We visited family and cousins, played at the park where they had real World War II guns we climbed on. Walked on top on low walls along the sidewalk, and caught lighting bugs in jars. We would visit the Rexall Drug Store where my Aunt Kathryn worked downtown(she later moved to Florida and lived with us and worked at Rexall at Westgate shopping plaza). Along with the family get togethers and cook outs there was the always expected, visit across the railroad tracks. Across the tracks was where the cemetery was. My mothers parents were there and some other relatives I never knew. But it was part of the trip, somebody had to do it and it was my mom.
You see my mom was the baby of her family, one of five siblings.

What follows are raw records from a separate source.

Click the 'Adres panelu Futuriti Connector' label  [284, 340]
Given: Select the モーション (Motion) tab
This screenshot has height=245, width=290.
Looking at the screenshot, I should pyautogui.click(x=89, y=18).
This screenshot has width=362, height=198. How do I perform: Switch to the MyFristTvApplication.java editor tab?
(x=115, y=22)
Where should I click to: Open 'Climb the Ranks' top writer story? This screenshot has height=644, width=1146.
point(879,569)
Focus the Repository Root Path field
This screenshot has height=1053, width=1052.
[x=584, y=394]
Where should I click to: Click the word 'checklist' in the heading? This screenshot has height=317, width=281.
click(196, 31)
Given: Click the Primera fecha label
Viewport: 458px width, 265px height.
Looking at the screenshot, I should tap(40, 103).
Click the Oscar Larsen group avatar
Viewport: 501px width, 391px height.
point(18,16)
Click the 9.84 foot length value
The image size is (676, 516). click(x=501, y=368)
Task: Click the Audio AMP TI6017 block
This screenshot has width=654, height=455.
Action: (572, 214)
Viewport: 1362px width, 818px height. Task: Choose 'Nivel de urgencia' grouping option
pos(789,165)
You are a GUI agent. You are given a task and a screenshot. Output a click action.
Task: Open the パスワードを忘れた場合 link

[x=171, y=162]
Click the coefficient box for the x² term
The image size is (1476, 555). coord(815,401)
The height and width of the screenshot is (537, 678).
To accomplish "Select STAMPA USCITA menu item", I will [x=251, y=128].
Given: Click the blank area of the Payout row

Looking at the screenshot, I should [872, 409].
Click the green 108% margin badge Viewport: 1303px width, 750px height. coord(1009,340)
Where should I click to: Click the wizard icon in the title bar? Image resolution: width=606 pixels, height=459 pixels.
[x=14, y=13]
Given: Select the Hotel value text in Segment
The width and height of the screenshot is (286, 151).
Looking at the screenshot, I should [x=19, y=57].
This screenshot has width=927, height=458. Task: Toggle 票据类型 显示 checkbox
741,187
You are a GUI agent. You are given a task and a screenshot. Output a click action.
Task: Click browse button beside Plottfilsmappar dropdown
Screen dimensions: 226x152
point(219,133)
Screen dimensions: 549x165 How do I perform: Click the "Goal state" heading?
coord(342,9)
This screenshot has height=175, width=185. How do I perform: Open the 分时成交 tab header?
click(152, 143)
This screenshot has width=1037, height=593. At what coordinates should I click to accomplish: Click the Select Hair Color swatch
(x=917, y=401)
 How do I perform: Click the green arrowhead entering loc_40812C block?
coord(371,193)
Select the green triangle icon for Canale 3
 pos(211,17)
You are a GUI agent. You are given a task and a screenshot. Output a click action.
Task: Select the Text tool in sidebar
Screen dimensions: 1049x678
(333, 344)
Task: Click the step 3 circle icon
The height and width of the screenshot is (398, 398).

Her name was Martha, but they called her Little Marti, she once told me. She always kept an eye on the others and they were a handful, as I learned growing up around my Aunts and Uncles. My mom worried about them and everyone connected, it’s who she was. I have learned the impact she had on the love ones I have visited on this trip, she was special for sure, one of the most loving persons ever.
So over the years, my folks visited Worthington and continued the same routine. After My dad passed away, my mom would enlist cousins or her children would drive her up. She hated to fly so driving was the way. Over the years as families grew the trips to Worthington slowed. We still tried to get her back. The year her oldest sister Kathryn turned 90 it was a no brainer, she would be there. I told her I would drive her up. We took her Toyota van and headed north. Her sister was in a nursing home in Speedway, Indiana where her son Larry lived. Some others flew up and it was a great party. The next day we went to Worthington to the cemetery, flowers for everyone. We went back 10 years later for Aunt Kathryn’s 100, but this time we flew, as I didn’t have time to take off to many days so she reluctantly flew. The day after the party, we went to Worthington.
I have now been there three times since my mom passed away. I came up twice to check on cousin Larry, my mom always worried about him too of course. He was in declining health and I needed to see him, so during the week I spent with him, I of course, went to Worthington. I returned a few months later for Larry’s funeral, Back to Worthington on my way home.
So it only made sense that while I was up here I would do what I learned, and went to Worthington. There is a new headstone this time, Aunt Kathryn, my mom’s oldest sister had passed away at 104, I last saw her when she was 103. So I made my rounds, put out flowers, and memories of the ones I loved and the one’s I never met. But I made it to Worthington.